EXERCISE DETAILS -
Print the whole listing again, exactly as it stands.

GIVEN RECORDS -
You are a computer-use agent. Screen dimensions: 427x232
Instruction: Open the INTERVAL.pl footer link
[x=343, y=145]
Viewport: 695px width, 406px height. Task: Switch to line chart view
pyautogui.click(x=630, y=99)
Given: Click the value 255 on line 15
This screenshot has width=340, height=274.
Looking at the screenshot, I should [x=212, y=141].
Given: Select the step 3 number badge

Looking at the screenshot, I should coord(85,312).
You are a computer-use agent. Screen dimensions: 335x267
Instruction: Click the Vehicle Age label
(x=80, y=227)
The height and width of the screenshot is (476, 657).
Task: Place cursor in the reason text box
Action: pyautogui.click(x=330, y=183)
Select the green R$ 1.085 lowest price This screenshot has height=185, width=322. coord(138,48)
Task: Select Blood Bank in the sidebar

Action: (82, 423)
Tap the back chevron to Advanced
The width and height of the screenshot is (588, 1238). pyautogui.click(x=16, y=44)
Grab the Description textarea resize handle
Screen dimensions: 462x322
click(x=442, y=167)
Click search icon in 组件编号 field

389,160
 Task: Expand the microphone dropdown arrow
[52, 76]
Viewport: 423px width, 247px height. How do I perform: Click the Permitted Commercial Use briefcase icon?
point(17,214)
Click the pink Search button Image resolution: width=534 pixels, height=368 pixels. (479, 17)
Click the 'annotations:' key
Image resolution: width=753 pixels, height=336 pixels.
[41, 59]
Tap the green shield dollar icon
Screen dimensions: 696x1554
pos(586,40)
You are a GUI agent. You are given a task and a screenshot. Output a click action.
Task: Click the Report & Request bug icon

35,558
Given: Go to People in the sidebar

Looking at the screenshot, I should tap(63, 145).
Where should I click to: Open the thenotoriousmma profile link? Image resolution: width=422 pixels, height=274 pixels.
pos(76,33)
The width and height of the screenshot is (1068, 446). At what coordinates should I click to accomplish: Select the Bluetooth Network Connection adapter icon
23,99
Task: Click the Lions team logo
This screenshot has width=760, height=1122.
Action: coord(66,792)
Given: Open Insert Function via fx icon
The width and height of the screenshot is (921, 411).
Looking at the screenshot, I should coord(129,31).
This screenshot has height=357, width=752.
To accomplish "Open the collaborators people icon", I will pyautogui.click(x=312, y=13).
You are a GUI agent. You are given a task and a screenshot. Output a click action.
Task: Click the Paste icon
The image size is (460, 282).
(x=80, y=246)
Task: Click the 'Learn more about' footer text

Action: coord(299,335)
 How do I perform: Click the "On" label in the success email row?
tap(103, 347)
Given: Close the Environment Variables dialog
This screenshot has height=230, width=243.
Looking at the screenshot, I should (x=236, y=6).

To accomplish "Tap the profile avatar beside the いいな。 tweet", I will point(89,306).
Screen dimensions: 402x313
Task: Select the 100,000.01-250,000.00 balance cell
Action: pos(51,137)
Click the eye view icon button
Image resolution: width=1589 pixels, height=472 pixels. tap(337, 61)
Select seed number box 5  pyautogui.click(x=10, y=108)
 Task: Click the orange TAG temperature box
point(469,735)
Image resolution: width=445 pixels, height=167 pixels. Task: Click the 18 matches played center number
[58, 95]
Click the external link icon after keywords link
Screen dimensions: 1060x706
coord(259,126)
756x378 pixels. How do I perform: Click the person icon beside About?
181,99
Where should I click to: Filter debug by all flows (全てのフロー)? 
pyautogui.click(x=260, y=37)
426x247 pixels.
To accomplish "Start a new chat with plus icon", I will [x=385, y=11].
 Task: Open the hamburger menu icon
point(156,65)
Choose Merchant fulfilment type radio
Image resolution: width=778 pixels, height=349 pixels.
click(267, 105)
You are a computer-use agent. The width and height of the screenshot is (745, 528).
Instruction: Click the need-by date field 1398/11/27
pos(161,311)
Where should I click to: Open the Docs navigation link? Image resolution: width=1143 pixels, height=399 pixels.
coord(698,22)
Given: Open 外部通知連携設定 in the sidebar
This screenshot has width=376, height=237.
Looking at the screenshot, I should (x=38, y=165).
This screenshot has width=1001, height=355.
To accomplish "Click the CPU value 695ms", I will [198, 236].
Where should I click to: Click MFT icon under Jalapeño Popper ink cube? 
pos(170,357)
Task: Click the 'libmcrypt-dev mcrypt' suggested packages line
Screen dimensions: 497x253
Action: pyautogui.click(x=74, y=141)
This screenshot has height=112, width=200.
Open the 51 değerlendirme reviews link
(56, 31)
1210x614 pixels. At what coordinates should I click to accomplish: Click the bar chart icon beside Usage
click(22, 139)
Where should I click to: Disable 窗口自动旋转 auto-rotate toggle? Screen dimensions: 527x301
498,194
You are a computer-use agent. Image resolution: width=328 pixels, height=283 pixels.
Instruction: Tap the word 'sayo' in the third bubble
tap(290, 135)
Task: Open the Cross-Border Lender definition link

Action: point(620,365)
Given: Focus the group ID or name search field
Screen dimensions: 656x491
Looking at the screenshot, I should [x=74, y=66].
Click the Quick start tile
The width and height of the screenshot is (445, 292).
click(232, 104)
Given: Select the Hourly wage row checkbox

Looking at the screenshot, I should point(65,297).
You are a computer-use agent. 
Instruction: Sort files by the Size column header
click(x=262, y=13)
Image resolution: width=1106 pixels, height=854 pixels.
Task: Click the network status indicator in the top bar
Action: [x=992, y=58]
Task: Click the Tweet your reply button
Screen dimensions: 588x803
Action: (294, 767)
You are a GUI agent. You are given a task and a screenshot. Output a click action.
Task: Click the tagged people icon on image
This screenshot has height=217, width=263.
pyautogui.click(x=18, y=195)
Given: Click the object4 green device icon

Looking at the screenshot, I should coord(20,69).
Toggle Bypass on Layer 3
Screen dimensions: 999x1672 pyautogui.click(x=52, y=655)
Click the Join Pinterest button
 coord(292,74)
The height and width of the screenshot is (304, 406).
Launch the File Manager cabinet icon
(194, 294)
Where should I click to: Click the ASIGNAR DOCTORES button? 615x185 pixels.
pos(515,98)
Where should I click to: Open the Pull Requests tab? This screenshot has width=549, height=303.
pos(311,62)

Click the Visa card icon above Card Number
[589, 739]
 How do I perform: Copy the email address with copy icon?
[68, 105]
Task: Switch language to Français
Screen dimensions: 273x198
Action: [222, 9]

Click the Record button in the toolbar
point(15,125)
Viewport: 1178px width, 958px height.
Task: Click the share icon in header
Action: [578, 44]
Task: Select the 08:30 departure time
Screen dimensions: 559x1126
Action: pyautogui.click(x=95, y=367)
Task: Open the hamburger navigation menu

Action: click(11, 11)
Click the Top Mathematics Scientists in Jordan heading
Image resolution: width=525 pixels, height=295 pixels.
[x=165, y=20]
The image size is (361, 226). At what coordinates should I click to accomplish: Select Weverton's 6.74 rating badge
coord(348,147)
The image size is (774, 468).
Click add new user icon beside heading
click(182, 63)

EXERCISE RESPONSE -
You are a computer-use agent. Screen dimensions: 427x232
Instruction: Open the INTERVAL.pl footer link
[x=343, y=145]
Viewport: 695px width, 406px height. Task: Switch to line chart view
pyautogui.click(x=630, y=99)
Given: Click the value 255 on line 15
This screenshot has width=340, height=274.
Looking at the screenshot, I should [x=212, y=141].
Given: Select the step 3 number badge

Looking at the screenshot, I should coord(85,312).
You are a computer-use agent. Screen dimensions: 335x267
Instruction: Click the Vehicle Age label
(x=80, y=227)
The height and width of the screenshot is (476, 657).
Task: Place cursor in the reason text box
Action: pyautogui.click(x=330, y=183)
Select the green R$ 1.085 lowest price This screenshot has height=185, width=322. coord(138,48)
Task: Select Blood Bank in the sidebar

Action: (82, 423)
Tap the back chevron to Advanced
The width and height of the screenshot is (588, 1238). pyautogui.click(x=16, y=44)
Grab the Description textarea resize handle
Screen dimensions: 462x322
click(x=442, y=167)
Click search icon in 组件编号 field

389,160
 Task: Expand the microphone dropdown arrow
[52, 76]
Viewport: 423px width, 247px height. How do I perform: Click the Permitted Commercial Use briefcase icon?
point(17,214)
Click the pink Search button Image resolution: width=534 pixels, height=368 pixels. (479, 17)
Click the 'annotations:' key
Image resolution: width=753 pixels, height=336 pixels.
[41, 59]
Tap the green shield dollar icon
Screen dimensions: 696x1554
pos(586,40)
You are a GUI agent. You are given a task and a screenshot. Output a click action.
Task: Click the Report & Request bug icon

35,558
Given: Go to People in the sidebar

Looking at the screenshot, I should tap(63, 145).
Where should I click to: Open the thenotoriousmma profile link? Image resolution: width=422 pixels, height=274 pixels.
pos(76,33)
The width and height of the screenshot is (1068, 446). At what coordinates should I click to accomplish: Select the Bluetooth Network Connection adapter icon
23,99
Task: Click the Lions team logo
This screenshot has width=760, height=1122.
Action: coord(66,792)
Given: Open Insert Function via fx icon
The width and height of the screenshot is (921, 411).
Looking at the screenshot, I should coord(129,31).
This screenshot has height=357, width=752.
To accomplish "Open the collaborators people icon", I will pyautogui.click(x=312, y=13).
You are a GUI agent. You are given a task and a screenshot. Output a click action.
Task: Click the Paste icon
The image size is (460, 282).
(x=80, y=246)
Task: Click the 'Learn more about' footer text

Action: coord(299,335)
 How do I perform: Click the "On" label in the success email row?
tap(103, 347)
Given: Close the Environment Variables dialog
This screenshot has height=230, width=243.
Looking at the screenshot, I should (x=236, y=6).

To accomplish "Tap the profile avatar beside the いいな。 tweet", I will point(89,306).
Screen dimensions: 402x313
Task: Select the 100,000.01-250,000.00 balance cell
Action: pos(51,137)
Click the eye view icon button
Image resolution: width=1589 pixels, height=472 pixels. tap(337, 61)
Select seed number box 5  pyautogui.click(x=10, y=108)
 Task: Click the orange TAG temperature box
point(469,735)
Image resolution: width=445 pixels, height=167 pixels. Task: Click the 18 matches played center number
[58, 95]
Click the external link icon after keywords link
Screen dimensions: 1060x706
coord(259,126)
756x378 pixels. How do I perform: Click the person icon beside About?
181,99
Where should I click to: Filter debug by all flows (全てのフロー)? 
pyautogui.click(x=260, y=37)
426x247 pixels.
To accomplish "Start a new chat with plus icon", I will [x=385, y=11].
 Task: Open the hamburger menu icon
point(156,65)
Choose Merchant fulfilment type radio
Image resolution: width=778 pixels, height=349 pixels.
click(267, 105)
You are a computer-use agent. The width and height of the screenshot is (745, 528).
Instruction: Click the need-by date field 1398/11/27
pos(161,311)
Where should I click to: Open the Docs navigation link? Image resolution: width=1143 pixels, height=399 pixels.
coord(698,22)
Given: Open 外部通知連携設定 in the sidebar
This screenshot has width=376, height=237.
Looking at the screenshot, I should (x=38, y=165).
This screenshot has width=1001, height=355.
To accomplish "Click the CPU value 695ms", I will [198, 236].
Where should I click to: Click MFT icon under Jalapeño Popper ink cube? 
pos(170,357)
Task: Click the 'libmcrypt-dev mcrypt' suggested packages line
Screen dimensions: 497x253
Action: pyautogui.click(x=74, y=141)
This screenshot has height=112, width=200.
Open the 51 değerlendirme reviews link
(56, 31)
1210x614 pixels. At what coordinates should I click to accomplish: Click the bar chart icon beside Usage
click(22, 139)
Where should I click to: Disable 窗口自动旋转 auto-rotate toggle? Screen dimensions: 527x301
498,194
You are a computer-use agent. Image resolution: width=328 pixels, height=283 pixels.
Instruction: Tap the word 'sayo' in the third bubble
tap(290, 135)
Task: Open the Cross-Border Lender definition link

Action: point(620,365)
Given: Focus the group ID or name search field
Screen dimensions: 656x491
Looking at the screenshot, I should [x=74, y=66].
Click the Quick start tile
The width and height of the screenshot is (445, 292).
click(232, 104)
Given: Select the Hourly wage row checkbox

Looking at the screenshot, I should point(65,297).
You are a computer-use agent. 
Instruction: Sort files by the Size column header
click(x=262, y=13)
Image resolution: width=1106 pixels, height=854 pixels.
Task: Click the network status indicator in the top bar
Action: [x=992, y=58]
Task: Click the Tweet your reply button
Screen dimensions: 588x803
Action: (294, 767)
You are a GUI agent. You are given a task and a screenshot. Output a click action.
Task: Click the tagged people icon on image
This screenshot has height=217, width=263.
pyautogui.click(x=18, y=195)
Given: Click the object4 green device icon

Looking at the screenshot, I should coord(20,69).
Toggle Bypass on Layer 3
Screen dimensions: 999x1672 pyautogui.click(x=52, y=655)
Click the Join Pinterest button
 coord(292,74)
The height and width of the screenshot is (304, 406).
Launch the File Manager cabinet icon
(194, 294)
Where should I click to: Click the ASIGNAR DOCTORES button? 615x185 pixels.
pos(515,98)
Where should I click to: Open the Pull Requests tab? This screenshot has width=549, height=303.
pos(311,62)

Click the Visa card icon above Card Number
[589, 739]
 How do I perform: Copy the email address with copy icon?
[68, 105]
Task: Switch language to Français
Screen dimensions: 273x198
Action: [222, 9]

Click the Record button in the toolbar
point(15,125)
Viewport: 1178px width, 958px height.
Task: Click the share icon in header
Action: [578, 44]
Task: Select the 08:30 departure time
Screen dimensions: 559x1126
Action: pyautogui.click(x=95, y=367)
Task: Open the hamburger navigation menu

Action: click(11, 11)
Click the Top Mathematics Scientists in Jordan heading
Image resolution: width=525 pixels, height=295 pixels.
[x=165, y=20]
The image size is (361, 226). At what coordinates should I click to accomplish: Select Weverton's 6.74 rating badge
coord(348,147)
The image size is (774, 468).
Click add new user icon beside heading
click(182, 63)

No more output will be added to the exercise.